As we know the master password is very clunky on mobile device due to length, small keys on mobile, and swiping disabled during password entry. Cryptomator mobile app (at least on Android) provides a great alternative of biometrics (typically fingerprint) to unlock. That’s great, but maybe not ideal, for two reasons:
- biometrics (fingerprint) is the same method used to unlock my android phone. if someone can somehow figure out a way past the fingerprint to get into my phone (either software trick or stolen finger print through social engineering), then they can also get right into my cryptomator vaults. Two series barriers of the same type (biometrics) don’t really add protection.
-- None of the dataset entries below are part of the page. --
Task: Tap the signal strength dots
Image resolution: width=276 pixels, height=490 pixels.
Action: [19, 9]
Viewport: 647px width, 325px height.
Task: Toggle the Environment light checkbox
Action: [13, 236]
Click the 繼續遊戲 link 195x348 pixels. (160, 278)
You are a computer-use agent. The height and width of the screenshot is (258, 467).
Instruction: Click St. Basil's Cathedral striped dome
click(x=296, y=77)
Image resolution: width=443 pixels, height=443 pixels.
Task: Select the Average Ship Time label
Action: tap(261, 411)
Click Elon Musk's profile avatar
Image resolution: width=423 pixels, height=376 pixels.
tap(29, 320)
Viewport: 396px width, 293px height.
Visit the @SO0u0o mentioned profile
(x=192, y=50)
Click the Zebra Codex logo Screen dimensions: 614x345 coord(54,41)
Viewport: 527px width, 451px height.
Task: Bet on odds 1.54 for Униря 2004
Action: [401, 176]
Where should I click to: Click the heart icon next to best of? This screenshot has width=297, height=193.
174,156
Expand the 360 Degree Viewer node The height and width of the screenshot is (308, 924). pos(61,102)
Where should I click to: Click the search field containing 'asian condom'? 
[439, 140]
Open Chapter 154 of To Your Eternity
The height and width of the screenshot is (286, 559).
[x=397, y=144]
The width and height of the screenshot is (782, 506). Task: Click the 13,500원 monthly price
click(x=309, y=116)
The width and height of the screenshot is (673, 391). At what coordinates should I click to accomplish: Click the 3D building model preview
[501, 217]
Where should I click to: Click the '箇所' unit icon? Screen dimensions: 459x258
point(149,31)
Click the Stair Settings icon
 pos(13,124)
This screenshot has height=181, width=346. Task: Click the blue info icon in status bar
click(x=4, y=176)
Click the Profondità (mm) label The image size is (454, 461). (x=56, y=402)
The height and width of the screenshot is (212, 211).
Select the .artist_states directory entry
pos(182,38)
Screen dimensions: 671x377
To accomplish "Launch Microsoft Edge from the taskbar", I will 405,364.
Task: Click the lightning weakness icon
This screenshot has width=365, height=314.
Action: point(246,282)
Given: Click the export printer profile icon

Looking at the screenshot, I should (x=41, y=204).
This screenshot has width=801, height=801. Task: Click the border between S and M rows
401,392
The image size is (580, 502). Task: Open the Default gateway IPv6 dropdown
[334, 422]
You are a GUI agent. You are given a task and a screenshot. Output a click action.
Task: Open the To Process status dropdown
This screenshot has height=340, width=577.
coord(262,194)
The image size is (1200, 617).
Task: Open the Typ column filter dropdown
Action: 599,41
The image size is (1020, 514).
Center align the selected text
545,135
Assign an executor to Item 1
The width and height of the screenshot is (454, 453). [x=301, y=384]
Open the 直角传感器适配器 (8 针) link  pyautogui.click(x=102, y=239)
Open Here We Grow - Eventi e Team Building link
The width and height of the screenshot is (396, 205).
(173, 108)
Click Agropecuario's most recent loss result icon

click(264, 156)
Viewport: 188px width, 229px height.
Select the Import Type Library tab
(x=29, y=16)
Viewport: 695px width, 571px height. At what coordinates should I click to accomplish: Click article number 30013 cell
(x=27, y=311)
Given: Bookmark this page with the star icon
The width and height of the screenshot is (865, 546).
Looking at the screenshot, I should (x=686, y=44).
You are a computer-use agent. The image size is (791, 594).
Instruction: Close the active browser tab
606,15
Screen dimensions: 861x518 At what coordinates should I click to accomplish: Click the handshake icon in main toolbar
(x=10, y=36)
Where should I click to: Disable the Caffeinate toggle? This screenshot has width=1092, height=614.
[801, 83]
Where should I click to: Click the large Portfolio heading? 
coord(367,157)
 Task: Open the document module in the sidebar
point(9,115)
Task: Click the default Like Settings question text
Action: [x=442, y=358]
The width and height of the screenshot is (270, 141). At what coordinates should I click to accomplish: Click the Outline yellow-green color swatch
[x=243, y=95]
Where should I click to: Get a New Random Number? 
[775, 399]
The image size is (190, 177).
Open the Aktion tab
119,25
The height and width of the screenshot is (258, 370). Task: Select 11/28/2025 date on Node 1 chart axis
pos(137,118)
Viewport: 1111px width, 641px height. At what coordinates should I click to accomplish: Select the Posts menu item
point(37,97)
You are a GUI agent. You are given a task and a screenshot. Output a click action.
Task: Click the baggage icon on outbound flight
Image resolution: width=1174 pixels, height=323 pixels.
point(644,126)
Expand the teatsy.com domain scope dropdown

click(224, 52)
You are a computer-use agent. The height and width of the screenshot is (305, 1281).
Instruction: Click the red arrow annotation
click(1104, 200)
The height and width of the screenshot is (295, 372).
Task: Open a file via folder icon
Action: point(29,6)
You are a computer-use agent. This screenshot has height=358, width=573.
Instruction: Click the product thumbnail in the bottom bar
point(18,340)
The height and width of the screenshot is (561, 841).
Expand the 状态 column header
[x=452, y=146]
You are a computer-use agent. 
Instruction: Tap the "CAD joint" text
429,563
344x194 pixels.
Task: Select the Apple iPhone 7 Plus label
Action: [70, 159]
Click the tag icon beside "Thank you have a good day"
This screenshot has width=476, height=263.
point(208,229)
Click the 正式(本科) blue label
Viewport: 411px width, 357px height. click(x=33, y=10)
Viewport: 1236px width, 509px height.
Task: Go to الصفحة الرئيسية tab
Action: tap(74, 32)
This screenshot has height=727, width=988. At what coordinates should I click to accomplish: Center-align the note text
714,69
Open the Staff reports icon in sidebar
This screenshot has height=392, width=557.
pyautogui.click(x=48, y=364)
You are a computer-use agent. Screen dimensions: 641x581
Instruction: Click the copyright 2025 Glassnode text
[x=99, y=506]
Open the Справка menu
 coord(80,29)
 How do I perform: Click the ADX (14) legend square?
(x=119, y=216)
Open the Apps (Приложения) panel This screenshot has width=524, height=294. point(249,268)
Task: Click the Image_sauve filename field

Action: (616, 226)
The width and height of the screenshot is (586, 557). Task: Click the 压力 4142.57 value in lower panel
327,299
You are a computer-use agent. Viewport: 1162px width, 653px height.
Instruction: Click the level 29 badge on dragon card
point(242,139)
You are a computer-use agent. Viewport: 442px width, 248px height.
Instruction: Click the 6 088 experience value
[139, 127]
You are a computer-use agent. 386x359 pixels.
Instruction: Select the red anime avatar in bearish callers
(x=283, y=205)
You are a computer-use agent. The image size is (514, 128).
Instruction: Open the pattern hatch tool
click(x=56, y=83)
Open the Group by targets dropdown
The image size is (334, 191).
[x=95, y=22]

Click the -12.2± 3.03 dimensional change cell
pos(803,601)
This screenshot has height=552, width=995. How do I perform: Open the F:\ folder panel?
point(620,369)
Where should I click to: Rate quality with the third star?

Diverse barriers are much preferred.
- Also for those concerned about law enforcement, law enforcement can generally compel biometrics, but they cannot compel pins and passwords (or at a minimum you can plausibly claim they are forgotten)
The pin solves all of these problems. Pins don’t have a lot of entropy, but you don’t really need that, as long as you simply log the user out of the vault after a certain number of incorrect pin attempts (requiring master password to get back in after too many incorrect pin attempts). Bitwarden mobile app does that, they allow 5 incorrect pin attempts and allow user to choose the pin length. That means even with a 4-digit pin the attacker has only a 1/2000 chance of guessing the pin before getting logged out. A four or six digit pin doesn’t take much more time to enter than a fingerprint (the large keys on numeric pin entry screen are much easier than the tiny keys on the alphabetic keyboard) but it is arguably much more secure than biometrics since it represents a different challenge method than the one that unlocks your phone. And if you’re concerned about law enfrocement, they can’t compel you to remember a pin.
As an alternative to a per-vault pin, it could be an app pin (you can’t even open the app without a pin). Whichever is easier to implement as far as I’m concerned. [EDIT, now that I’ve written that I’m recalling there may be others ways to set a pin on android apps… I’m going to look into that and will report my results back]
I realize I could use a PIN for my Android phone to get the diverse barriers I’m after, but I unlock my phone far more times during a day than I do my cryptomator vault, so I’d rather keep the phone as fingerprint unlock and put the pin on cryptomator.
That’s just a thought. I searched and didn’t find a similar suggestion (I apologize if this is a duplicate).
Cryptomator is some great software btw. I’m definitely making good use of it. Thanks to all those who make it possible.